§ HOW TO COMPLETE THIS TASK: Pull every "Create" line out of the data below.
======== DATASET EXCERPTS
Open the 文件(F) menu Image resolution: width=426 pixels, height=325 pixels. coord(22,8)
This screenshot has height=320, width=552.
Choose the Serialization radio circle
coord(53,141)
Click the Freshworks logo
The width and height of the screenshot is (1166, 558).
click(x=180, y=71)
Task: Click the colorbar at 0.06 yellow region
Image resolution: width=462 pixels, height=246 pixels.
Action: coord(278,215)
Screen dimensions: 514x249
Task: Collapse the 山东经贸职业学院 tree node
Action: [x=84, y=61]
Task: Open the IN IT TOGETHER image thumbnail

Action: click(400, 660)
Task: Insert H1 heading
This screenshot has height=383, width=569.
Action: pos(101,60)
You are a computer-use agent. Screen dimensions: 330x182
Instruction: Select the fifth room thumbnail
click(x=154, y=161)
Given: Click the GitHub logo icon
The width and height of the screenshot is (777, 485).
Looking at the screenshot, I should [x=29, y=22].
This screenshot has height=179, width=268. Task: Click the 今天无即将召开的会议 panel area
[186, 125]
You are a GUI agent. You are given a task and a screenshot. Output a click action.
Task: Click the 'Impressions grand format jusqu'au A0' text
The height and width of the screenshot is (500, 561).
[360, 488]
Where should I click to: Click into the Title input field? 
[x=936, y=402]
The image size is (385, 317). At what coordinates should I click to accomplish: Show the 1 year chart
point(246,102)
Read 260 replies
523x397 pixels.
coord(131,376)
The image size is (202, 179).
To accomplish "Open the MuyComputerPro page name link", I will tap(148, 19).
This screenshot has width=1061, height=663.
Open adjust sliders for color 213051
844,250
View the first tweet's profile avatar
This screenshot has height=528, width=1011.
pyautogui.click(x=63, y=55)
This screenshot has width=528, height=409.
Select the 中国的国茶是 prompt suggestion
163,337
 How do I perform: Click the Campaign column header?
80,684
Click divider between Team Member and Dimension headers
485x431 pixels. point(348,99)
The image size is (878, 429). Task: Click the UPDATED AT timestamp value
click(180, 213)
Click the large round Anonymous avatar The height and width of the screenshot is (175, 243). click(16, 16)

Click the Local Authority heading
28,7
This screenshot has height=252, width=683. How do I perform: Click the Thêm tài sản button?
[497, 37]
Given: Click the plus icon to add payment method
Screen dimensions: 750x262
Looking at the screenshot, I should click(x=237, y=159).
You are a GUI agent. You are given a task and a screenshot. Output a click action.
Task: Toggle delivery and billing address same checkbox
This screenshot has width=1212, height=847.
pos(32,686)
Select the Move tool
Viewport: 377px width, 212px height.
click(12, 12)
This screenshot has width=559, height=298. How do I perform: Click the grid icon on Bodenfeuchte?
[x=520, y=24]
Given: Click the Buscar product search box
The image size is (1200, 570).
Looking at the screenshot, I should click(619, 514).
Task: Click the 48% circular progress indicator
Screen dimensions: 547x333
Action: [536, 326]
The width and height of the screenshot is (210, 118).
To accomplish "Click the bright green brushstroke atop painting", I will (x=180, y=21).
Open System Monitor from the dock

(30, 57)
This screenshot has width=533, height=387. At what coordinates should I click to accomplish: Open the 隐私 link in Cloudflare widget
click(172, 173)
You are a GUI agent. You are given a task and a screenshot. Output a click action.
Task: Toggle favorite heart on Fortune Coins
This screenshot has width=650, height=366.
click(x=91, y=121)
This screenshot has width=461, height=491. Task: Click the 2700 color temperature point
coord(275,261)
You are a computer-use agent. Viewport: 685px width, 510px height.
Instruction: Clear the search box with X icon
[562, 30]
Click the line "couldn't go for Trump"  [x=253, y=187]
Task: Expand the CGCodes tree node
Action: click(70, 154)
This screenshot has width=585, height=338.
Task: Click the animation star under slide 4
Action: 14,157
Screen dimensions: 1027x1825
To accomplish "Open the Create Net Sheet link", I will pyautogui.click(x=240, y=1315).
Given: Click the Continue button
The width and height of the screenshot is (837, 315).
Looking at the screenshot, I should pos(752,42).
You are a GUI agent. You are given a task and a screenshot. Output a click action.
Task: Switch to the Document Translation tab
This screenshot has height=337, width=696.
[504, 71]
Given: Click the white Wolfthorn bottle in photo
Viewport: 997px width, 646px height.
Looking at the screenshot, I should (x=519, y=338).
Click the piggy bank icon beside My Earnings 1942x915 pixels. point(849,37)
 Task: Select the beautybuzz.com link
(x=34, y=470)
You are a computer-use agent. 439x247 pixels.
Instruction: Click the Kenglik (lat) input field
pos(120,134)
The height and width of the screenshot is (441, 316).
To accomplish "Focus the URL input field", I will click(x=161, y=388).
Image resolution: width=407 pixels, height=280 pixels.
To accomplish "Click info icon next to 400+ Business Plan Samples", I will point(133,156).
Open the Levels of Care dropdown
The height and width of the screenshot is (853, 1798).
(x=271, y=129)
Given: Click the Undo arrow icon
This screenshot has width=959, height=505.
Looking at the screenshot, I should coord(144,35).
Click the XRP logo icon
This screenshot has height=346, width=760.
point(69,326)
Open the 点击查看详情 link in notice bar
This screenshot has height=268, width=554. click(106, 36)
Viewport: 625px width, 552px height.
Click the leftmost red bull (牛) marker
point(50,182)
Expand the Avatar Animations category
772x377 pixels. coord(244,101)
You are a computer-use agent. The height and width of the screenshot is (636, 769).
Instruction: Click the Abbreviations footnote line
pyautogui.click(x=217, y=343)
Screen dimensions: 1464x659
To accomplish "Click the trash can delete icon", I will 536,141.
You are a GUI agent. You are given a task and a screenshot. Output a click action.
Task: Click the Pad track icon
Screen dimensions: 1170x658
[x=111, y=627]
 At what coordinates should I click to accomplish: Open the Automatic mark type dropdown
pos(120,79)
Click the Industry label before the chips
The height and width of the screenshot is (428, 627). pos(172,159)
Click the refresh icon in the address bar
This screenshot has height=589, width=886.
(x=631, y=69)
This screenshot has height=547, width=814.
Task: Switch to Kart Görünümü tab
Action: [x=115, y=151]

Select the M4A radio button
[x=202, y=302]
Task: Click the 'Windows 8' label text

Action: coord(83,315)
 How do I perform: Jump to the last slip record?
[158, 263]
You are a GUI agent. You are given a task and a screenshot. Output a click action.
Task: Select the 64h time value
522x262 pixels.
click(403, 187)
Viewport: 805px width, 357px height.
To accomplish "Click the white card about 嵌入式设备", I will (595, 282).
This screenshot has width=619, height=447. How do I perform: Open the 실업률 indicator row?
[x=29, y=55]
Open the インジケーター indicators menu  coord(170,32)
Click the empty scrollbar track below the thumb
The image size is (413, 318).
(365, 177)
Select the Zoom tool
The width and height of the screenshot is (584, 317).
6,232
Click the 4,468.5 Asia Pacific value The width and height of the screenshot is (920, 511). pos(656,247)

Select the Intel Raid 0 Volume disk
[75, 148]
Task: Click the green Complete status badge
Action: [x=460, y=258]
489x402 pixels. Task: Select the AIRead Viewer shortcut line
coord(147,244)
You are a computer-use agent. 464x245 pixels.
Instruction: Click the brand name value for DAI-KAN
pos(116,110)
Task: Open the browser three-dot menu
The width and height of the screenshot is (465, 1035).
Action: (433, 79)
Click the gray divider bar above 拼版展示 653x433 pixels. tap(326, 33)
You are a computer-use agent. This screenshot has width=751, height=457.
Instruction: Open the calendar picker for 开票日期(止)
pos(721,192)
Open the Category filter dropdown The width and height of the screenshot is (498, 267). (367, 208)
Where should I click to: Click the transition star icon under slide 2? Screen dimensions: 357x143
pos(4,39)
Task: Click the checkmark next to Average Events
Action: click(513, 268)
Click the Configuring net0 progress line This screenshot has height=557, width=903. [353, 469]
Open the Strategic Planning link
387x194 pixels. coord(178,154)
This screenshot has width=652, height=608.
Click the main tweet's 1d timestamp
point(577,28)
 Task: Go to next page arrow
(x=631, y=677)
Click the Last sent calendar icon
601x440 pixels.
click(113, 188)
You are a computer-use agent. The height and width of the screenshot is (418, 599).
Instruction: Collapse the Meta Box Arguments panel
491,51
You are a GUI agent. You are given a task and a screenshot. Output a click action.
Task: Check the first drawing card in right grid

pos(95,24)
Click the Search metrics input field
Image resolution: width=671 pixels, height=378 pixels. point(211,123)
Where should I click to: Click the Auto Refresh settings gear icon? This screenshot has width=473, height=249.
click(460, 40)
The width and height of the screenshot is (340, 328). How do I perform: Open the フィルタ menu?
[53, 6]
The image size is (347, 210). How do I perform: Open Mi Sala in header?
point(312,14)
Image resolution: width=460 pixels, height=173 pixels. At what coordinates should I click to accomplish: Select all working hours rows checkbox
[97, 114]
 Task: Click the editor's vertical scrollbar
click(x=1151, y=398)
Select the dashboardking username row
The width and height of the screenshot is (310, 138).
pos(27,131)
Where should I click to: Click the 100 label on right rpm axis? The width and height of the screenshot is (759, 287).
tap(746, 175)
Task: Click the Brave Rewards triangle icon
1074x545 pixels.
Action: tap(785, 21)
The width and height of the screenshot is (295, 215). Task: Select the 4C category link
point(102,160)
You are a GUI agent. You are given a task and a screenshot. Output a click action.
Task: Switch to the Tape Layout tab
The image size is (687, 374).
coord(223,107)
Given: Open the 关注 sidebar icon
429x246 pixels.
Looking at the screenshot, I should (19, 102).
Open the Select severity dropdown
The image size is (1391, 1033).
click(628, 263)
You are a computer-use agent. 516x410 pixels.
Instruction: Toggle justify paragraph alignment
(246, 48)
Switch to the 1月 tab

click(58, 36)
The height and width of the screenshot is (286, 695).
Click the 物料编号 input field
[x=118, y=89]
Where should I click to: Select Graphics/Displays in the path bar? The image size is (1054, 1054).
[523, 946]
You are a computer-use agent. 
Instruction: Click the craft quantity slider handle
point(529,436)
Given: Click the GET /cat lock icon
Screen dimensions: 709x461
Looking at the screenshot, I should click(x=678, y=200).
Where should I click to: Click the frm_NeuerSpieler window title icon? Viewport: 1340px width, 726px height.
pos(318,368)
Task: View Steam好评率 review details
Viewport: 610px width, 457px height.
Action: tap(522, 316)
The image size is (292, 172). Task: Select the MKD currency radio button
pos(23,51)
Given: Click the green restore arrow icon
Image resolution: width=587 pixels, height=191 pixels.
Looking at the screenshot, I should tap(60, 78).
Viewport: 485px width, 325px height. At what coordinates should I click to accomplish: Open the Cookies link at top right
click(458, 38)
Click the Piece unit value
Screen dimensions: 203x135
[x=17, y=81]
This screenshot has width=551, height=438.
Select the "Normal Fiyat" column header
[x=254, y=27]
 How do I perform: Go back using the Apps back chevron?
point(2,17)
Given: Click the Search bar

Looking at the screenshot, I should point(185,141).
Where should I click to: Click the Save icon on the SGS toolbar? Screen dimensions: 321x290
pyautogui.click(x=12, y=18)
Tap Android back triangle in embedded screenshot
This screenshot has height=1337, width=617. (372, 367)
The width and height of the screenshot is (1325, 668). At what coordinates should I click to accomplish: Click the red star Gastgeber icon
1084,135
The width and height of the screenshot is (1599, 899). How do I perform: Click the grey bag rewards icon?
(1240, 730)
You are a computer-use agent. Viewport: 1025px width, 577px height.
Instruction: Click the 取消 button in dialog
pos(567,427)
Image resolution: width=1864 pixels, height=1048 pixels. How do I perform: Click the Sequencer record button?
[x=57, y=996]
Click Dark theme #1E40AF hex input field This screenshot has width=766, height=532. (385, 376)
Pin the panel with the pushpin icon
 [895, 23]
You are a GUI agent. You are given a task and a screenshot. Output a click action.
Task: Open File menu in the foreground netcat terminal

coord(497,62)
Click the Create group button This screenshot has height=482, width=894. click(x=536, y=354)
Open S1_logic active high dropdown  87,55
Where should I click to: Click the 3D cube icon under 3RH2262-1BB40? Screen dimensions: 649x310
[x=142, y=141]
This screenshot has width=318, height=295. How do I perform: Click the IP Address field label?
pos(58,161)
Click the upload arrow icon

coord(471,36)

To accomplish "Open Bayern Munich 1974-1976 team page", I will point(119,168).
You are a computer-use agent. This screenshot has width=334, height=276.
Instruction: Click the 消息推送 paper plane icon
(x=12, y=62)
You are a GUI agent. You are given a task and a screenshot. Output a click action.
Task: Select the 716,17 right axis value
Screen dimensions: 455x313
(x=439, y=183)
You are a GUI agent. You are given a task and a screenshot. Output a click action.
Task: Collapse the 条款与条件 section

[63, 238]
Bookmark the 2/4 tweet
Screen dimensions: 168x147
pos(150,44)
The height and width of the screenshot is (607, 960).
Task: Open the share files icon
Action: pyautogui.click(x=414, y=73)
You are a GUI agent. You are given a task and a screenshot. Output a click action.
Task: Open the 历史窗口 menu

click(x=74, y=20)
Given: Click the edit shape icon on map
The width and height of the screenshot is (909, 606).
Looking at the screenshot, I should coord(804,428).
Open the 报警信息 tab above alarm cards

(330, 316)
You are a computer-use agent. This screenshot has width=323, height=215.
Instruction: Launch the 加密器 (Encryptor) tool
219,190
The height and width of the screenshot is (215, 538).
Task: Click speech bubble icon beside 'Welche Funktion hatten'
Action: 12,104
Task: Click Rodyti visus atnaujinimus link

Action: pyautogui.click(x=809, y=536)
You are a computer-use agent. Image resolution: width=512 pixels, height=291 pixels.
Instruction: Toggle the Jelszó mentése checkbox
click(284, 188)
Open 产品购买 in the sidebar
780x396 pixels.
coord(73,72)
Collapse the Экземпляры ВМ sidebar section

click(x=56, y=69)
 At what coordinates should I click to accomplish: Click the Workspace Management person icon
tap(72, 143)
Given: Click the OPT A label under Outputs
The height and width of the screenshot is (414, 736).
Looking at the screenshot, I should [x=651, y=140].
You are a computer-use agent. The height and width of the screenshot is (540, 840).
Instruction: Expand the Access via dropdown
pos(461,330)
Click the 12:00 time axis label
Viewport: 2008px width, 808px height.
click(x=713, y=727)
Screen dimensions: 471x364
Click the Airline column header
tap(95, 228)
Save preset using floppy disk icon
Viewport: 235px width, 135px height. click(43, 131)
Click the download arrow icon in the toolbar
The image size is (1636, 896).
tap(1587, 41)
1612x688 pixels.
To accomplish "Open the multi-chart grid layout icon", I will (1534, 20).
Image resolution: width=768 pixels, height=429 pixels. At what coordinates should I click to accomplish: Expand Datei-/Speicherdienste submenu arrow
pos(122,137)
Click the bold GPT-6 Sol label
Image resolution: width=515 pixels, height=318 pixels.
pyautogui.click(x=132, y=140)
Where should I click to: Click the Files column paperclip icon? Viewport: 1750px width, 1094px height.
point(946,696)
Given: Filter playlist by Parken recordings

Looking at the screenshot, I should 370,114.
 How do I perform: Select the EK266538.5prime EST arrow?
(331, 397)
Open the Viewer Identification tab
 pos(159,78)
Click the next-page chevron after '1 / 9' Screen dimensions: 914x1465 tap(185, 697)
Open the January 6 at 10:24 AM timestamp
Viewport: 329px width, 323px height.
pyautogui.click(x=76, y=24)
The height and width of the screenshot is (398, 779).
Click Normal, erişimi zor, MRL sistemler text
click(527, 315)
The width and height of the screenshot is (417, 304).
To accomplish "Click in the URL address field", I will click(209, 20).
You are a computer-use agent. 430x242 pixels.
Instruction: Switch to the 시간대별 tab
================
§ TASK RESULT:
To accomplish "Open the Create Net Sheet link", I will pyautogui.click(x=240, y=1315).
Click the Create group button This screenshot has height=482, width=894. click(x=536, y=354)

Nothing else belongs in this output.